Task input ::
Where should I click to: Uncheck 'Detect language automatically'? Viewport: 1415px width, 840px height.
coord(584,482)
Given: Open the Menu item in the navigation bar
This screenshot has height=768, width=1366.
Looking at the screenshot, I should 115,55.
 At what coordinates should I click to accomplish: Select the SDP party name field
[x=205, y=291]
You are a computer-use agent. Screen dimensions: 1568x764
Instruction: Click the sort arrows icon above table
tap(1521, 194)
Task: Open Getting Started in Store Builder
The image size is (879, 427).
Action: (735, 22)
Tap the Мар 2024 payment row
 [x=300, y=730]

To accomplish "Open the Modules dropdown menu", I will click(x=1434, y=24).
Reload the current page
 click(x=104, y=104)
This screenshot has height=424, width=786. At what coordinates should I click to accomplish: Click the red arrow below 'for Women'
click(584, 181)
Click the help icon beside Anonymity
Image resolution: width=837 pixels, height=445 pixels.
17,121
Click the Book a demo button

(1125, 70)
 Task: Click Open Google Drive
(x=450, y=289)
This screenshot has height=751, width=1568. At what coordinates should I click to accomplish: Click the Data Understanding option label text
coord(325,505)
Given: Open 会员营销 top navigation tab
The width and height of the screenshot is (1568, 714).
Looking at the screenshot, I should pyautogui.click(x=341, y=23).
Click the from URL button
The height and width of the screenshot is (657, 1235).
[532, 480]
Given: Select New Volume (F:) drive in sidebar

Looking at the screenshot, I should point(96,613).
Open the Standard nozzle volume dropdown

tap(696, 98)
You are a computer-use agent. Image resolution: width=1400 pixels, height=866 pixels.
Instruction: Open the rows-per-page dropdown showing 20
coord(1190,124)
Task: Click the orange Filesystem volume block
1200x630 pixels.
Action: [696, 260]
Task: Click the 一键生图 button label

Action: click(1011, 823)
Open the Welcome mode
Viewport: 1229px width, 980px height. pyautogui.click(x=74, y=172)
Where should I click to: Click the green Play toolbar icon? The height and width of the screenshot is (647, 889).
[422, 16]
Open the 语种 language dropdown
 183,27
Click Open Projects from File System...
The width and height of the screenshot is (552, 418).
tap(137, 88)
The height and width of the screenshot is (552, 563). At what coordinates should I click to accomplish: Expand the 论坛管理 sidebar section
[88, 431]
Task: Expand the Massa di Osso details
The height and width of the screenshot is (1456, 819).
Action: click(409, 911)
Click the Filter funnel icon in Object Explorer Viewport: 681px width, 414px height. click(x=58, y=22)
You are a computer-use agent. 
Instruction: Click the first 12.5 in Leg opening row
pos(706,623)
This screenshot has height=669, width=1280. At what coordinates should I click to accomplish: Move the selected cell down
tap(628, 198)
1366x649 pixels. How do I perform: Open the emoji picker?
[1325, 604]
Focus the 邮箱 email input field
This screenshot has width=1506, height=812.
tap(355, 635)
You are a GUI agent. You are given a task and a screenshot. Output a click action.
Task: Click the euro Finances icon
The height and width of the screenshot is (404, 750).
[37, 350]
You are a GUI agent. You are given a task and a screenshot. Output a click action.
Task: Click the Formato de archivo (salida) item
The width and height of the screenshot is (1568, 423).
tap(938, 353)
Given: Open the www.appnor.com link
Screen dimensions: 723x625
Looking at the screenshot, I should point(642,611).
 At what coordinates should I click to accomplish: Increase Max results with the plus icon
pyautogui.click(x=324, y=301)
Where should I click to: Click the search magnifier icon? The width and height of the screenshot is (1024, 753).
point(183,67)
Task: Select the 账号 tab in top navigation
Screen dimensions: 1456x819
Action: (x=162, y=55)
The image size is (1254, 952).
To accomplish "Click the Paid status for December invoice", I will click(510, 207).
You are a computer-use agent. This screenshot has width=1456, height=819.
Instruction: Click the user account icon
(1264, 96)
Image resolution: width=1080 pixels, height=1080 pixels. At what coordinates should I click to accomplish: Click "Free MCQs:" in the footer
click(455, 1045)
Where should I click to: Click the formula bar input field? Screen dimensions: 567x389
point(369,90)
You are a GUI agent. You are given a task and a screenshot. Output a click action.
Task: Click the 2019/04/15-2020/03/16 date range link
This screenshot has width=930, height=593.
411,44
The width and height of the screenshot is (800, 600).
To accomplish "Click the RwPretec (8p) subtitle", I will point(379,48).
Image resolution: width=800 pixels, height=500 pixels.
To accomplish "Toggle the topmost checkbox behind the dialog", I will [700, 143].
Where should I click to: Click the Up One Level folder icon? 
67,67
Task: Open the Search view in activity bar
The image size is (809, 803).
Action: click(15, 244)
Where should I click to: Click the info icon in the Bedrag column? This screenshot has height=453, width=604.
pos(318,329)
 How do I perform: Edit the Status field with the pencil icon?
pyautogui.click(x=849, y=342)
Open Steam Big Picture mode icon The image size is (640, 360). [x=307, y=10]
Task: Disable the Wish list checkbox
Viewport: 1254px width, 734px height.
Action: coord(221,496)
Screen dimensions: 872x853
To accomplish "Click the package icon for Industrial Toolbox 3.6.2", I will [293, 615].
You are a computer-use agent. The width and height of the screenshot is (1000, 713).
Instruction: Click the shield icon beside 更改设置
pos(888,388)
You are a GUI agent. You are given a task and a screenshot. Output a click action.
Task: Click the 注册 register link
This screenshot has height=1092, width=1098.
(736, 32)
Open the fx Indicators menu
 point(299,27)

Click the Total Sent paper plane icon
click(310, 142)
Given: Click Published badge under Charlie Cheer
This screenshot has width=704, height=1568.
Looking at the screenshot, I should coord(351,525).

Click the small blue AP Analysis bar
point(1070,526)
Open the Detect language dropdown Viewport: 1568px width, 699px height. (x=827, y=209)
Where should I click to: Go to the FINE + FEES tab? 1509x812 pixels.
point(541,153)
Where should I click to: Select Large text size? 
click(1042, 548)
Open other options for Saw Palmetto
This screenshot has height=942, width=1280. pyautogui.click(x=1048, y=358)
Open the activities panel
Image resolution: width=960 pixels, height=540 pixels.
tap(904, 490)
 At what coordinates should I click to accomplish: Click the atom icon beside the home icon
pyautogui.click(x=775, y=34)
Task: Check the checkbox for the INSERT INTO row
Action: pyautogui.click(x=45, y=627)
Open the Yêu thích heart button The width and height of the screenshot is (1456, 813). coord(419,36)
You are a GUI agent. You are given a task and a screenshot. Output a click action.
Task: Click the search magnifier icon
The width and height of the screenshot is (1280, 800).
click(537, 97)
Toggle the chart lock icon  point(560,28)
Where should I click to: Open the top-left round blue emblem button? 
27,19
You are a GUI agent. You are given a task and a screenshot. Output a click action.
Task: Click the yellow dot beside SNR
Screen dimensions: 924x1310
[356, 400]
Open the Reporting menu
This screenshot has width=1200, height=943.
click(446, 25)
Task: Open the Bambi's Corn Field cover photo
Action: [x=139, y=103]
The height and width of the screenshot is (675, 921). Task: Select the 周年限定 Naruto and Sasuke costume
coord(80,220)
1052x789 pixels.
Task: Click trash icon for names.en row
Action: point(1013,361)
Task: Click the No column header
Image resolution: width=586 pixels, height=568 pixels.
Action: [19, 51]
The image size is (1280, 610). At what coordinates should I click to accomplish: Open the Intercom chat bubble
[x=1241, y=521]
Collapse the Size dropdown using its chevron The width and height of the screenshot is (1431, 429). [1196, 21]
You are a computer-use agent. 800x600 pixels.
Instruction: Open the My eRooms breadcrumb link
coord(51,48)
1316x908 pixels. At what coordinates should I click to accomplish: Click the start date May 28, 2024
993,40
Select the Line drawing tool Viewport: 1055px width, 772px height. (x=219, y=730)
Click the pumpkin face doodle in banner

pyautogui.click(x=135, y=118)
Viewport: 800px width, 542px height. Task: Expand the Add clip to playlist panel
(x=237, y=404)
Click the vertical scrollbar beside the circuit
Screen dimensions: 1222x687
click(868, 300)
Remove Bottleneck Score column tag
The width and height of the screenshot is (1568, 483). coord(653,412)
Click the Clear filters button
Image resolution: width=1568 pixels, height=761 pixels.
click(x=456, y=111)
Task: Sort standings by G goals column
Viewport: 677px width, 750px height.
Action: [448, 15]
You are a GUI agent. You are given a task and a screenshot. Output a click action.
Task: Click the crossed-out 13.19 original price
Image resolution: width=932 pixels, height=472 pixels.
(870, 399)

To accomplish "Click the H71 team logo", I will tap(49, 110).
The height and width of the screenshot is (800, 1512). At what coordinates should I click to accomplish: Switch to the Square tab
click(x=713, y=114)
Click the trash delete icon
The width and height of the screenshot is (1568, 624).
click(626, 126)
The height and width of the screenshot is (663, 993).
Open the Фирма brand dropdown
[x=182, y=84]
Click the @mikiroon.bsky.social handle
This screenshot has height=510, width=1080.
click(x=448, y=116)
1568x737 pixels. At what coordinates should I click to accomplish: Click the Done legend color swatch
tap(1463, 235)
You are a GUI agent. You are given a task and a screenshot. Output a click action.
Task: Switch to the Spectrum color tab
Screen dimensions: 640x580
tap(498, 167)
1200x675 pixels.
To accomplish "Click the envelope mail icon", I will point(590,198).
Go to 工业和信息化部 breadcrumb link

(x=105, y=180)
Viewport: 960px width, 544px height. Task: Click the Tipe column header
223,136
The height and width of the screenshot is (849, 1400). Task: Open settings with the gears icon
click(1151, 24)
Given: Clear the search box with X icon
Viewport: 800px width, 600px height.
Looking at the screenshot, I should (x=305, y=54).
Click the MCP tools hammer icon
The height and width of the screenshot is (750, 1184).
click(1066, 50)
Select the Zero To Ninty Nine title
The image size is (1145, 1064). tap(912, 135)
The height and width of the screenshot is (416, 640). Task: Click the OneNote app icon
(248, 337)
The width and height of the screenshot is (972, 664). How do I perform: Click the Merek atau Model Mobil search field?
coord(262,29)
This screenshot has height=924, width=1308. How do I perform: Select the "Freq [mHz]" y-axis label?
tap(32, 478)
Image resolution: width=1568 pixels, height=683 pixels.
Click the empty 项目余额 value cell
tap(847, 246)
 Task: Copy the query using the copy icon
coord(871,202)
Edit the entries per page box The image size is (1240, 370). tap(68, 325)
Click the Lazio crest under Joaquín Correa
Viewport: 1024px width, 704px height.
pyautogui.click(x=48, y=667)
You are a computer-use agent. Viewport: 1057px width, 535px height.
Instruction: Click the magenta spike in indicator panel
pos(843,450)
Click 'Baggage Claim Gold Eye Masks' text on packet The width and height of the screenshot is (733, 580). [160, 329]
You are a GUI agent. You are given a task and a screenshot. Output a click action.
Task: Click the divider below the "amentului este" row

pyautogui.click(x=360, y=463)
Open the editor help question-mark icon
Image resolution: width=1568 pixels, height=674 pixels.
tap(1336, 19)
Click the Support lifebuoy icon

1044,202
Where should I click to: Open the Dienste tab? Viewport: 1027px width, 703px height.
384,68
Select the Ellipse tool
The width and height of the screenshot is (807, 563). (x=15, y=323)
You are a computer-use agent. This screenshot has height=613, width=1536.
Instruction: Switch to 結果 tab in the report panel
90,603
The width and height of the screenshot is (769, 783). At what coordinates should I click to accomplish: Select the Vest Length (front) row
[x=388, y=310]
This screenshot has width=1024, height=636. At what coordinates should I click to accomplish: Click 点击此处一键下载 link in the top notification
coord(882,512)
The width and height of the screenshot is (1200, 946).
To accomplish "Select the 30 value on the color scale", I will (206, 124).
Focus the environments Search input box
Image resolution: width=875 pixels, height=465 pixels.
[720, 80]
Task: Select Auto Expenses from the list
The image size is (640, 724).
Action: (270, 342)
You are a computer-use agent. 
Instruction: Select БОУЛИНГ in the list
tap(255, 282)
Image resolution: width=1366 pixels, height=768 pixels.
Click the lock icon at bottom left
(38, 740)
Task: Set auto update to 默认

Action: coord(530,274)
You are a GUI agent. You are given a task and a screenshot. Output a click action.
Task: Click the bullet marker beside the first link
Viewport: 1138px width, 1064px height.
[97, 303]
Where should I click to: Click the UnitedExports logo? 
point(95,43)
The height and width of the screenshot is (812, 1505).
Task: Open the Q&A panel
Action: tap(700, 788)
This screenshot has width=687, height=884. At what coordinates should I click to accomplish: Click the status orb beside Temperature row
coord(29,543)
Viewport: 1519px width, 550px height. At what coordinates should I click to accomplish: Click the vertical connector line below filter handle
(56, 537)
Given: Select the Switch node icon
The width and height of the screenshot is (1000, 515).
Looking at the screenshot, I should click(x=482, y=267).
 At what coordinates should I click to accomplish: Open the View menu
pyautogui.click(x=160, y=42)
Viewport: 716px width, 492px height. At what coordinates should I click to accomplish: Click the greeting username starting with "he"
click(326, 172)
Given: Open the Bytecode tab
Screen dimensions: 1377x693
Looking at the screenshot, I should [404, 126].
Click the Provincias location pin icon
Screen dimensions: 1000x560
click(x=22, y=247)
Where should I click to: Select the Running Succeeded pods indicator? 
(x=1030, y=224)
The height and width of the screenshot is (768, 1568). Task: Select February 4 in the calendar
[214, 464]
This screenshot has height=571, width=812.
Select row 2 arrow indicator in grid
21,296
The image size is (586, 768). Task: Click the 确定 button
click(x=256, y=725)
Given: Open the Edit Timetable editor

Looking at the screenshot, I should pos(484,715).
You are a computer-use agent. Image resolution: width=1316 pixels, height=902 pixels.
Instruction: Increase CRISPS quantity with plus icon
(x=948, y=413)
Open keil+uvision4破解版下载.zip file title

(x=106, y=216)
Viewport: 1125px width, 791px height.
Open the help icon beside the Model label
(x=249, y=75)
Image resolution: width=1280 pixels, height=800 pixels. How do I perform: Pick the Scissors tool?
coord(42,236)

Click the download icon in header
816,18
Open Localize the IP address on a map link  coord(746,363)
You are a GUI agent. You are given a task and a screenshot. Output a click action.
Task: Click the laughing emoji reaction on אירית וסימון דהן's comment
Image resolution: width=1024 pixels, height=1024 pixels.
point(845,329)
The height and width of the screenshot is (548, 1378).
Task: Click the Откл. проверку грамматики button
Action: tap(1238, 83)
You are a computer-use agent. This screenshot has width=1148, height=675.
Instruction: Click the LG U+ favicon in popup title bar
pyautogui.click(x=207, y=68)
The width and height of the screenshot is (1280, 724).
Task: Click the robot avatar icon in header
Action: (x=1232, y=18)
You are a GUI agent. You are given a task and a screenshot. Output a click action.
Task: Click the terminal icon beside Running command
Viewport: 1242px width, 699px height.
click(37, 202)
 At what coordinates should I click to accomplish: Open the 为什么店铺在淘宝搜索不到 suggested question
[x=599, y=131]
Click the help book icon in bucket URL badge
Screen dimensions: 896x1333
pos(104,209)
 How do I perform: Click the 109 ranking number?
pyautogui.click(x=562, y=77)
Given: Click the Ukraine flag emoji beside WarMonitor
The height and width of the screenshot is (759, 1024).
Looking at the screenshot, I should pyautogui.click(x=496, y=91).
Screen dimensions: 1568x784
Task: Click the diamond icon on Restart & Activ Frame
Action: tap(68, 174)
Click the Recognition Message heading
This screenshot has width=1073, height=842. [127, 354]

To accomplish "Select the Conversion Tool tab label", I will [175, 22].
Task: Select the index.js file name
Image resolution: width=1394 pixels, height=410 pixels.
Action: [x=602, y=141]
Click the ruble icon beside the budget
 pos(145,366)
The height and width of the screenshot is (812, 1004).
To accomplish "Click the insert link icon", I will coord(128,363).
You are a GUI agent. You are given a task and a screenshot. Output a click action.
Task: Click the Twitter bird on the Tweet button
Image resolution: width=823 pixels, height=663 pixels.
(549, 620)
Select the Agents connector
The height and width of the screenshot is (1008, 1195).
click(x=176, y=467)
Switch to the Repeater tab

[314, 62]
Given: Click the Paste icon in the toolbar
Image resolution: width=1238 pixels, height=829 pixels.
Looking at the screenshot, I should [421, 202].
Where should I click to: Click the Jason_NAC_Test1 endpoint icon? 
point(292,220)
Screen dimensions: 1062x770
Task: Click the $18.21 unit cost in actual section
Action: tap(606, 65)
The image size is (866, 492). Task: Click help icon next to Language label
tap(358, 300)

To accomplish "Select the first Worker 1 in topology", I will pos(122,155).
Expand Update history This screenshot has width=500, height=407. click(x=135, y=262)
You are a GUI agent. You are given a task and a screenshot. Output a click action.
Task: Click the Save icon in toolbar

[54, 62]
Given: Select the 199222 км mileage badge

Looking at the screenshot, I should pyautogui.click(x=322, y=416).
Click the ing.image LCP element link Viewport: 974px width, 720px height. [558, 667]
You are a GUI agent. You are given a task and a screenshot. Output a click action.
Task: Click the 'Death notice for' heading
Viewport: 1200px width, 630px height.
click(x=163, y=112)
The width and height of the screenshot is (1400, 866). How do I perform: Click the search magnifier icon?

Problem details ::
Transcribe the material exactly, stopping after the "You are a computer-use agent. Screen" line.

Finished task ::
Where should I click to: Uncheck 'Detect language automatically'? Viewport: 1415px width, 840px height.
coord(584,482)
Given: Open the Menu item in the navigation bar
This screenshot has height=768, width=1366.
Looking at the screenshot, I should 115,55.
 At what coordinates should I click to accomplish: Select the SDP party name field
[x=205, y=291]
You are a computer-use agent. Screen dimensions: 1568x764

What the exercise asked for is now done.